What's a good way of tackling this question? Me and some classmates have been stuck on this question for a while, and this was the best we've got:
It should be possible given the following example:
Let $L_1=H\cup a^*$ and $L_2=H$, where $H=\{<M,w>:$ Turing machine $M$ halts on $w$$\}$, so $L_1-L_2=L_1\cap \lnot L_2=(H\cup a^*)\cap \lnot H=\lnot H\cap a^* = a^*$ which is regular. (we are saying $H$ does not contain $a^*$, so $\lnot H$ must contain $a^*$, hence why the intersection gives $a^*$.)
But we are not confident this is correct due to the last part with the intersection does not feel right. What's the answer to this question?
3 Answers 3
Your example almost works. You need to make sure that the regular part is disjoint from the non-decidable part.

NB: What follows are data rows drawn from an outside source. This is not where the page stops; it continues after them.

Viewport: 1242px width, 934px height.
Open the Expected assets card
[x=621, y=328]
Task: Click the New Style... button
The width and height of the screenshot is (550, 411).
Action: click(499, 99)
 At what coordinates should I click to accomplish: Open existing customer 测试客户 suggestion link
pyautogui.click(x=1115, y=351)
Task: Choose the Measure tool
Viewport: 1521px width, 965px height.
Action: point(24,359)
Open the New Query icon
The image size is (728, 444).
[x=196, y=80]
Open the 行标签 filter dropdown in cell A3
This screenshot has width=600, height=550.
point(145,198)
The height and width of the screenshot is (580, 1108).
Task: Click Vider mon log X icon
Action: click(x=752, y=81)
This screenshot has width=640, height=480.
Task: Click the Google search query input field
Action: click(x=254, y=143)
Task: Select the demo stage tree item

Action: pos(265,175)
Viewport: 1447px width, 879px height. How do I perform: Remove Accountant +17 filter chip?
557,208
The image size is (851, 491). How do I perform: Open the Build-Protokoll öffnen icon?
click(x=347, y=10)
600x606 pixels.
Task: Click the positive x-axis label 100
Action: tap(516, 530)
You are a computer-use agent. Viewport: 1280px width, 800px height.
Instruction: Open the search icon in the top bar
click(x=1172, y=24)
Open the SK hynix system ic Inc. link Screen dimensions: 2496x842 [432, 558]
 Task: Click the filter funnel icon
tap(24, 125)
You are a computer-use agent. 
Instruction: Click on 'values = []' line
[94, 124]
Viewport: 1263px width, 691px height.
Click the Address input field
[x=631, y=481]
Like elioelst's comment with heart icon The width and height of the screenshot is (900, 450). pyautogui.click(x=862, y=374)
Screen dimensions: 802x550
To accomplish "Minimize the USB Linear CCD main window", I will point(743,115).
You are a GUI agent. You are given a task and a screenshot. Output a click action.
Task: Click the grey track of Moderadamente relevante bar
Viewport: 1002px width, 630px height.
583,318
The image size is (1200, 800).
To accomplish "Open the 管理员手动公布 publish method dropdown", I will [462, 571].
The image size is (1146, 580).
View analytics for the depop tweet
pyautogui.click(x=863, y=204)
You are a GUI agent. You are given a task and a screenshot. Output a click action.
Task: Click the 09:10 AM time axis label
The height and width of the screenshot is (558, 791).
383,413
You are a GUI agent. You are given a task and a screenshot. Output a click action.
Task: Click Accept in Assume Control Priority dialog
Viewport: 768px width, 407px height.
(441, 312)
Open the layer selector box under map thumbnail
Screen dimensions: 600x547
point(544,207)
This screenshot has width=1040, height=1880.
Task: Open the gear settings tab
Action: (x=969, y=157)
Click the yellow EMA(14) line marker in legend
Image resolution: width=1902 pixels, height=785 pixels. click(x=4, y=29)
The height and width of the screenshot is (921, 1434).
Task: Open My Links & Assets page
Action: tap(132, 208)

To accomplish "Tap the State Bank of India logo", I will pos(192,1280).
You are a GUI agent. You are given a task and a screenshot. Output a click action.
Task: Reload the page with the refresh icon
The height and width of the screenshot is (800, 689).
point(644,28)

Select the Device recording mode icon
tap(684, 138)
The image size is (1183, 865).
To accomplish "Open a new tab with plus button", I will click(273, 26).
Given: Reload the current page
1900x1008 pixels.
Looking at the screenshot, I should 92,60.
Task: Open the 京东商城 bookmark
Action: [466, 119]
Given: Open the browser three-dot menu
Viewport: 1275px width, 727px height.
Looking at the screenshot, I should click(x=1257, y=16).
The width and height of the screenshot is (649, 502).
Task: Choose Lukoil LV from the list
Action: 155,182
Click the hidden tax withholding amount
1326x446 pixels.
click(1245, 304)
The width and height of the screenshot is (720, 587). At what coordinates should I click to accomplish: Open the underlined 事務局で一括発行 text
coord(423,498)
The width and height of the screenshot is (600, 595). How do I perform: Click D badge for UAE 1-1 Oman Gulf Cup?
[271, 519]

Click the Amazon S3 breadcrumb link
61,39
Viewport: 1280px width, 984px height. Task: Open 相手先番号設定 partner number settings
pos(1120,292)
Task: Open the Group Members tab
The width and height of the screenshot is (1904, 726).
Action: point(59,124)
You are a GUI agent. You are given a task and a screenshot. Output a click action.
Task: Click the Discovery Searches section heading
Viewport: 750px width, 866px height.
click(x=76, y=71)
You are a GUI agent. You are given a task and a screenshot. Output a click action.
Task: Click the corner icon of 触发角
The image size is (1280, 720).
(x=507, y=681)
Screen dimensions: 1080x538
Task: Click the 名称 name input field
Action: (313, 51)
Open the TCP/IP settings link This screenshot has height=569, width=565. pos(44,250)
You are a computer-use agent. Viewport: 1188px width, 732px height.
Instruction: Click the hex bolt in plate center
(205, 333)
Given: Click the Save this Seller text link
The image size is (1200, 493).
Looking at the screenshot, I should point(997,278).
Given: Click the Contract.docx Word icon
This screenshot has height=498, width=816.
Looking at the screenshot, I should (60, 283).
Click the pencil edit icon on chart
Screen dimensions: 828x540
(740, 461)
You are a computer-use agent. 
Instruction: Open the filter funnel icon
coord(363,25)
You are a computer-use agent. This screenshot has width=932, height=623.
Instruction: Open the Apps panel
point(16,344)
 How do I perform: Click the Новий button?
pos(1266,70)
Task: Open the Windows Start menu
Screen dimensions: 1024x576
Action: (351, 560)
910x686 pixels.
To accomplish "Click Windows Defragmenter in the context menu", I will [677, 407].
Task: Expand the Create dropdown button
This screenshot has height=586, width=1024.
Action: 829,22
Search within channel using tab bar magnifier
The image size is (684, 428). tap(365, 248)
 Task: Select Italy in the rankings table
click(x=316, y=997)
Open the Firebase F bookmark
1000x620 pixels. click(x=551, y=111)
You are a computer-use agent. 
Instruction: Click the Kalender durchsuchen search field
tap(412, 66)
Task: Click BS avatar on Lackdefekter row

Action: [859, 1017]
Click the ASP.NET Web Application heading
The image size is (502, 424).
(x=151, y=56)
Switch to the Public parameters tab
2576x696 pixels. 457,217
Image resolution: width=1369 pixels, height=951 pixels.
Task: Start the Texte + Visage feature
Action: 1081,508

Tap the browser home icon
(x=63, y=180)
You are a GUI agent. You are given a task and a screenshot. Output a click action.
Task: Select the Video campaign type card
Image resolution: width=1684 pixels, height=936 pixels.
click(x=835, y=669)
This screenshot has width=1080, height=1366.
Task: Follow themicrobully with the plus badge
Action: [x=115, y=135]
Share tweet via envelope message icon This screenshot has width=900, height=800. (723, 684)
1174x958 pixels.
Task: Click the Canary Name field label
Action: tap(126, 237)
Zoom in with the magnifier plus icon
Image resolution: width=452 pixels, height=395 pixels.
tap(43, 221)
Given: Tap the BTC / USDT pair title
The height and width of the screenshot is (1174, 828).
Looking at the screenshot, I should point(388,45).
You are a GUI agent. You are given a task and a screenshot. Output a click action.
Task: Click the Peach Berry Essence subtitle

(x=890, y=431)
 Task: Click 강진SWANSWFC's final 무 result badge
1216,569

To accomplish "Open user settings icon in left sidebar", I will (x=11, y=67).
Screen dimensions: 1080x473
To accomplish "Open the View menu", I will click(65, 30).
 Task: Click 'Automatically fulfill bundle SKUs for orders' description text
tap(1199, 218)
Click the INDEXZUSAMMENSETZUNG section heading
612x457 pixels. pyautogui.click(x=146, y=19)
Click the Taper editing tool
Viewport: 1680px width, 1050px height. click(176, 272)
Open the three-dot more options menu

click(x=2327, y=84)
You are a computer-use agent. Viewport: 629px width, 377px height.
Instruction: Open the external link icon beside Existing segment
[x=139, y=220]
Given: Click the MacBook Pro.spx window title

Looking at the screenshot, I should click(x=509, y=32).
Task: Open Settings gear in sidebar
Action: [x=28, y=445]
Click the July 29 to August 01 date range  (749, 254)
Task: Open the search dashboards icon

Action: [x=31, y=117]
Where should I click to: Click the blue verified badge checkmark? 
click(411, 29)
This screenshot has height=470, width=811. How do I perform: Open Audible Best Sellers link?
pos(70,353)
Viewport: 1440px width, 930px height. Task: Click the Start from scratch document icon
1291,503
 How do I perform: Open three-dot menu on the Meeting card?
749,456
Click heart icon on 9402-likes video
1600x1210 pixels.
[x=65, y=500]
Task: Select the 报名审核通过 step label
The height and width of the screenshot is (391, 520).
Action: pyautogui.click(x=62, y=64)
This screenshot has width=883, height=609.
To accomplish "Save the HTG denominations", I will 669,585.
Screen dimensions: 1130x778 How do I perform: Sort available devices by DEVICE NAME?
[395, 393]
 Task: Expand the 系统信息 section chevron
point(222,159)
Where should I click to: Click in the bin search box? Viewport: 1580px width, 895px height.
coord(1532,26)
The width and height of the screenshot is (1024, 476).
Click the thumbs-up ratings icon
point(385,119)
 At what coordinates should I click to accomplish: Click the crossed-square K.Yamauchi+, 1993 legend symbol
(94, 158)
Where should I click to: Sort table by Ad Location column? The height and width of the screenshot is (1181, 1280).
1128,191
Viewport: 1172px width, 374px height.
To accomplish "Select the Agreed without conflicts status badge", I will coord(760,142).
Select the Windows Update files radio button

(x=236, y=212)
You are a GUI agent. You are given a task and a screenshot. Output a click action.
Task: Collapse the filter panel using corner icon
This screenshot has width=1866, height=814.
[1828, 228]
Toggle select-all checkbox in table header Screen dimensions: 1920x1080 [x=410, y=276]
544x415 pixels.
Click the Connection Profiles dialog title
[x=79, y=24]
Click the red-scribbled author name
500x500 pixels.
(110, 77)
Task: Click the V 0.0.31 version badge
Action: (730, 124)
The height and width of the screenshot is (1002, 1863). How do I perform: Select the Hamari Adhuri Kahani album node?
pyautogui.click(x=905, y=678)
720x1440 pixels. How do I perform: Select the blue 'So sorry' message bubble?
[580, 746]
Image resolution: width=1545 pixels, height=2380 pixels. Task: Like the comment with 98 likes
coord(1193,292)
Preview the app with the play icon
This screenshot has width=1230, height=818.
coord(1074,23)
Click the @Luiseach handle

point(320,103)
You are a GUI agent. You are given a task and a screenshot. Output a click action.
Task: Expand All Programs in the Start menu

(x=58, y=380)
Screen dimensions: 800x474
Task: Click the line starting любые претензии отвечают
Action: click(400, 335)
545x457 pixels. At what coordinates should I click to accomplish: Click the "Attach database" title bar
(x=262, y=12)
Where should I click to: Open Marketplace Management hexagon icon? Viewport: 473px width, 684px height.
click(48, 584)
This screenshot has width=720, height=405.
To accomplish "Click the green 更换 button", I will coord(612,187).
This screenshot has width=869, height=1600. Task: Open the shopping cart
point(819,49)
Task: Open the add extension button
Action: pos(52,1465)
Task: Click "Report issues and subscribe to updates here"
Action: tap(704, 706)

Suppose our alphabet has at least two symbols, say $a$ and $b$. Consider any undecidable langauge $H$, for example the halting set, and define $$L_2 = \lbrace b w \mid w \in H\rbrace$$ and $$L_1 = L_2 \cup \lbrace a \rbrace.$$ Now it is obvious that $a \not\in L_2$ because all words in $L_2$ start with $b$. Also, $L_2$ and $L_1$ are undecidable because there are easy reductions from $H$ to them, and back. And of course we have $$L_1 \setminus L_2 = \{a\},$$ which is decidable. You can make the example more complicated by taking any decidable langauge $D$ and define $L_2$ as before, but change $L_1$ to $$L_1 = L_2 \cup \{a w \mid w \in D\}.$$ This way $L_1 \setminus L_2$ is computably isomorphic to $D$.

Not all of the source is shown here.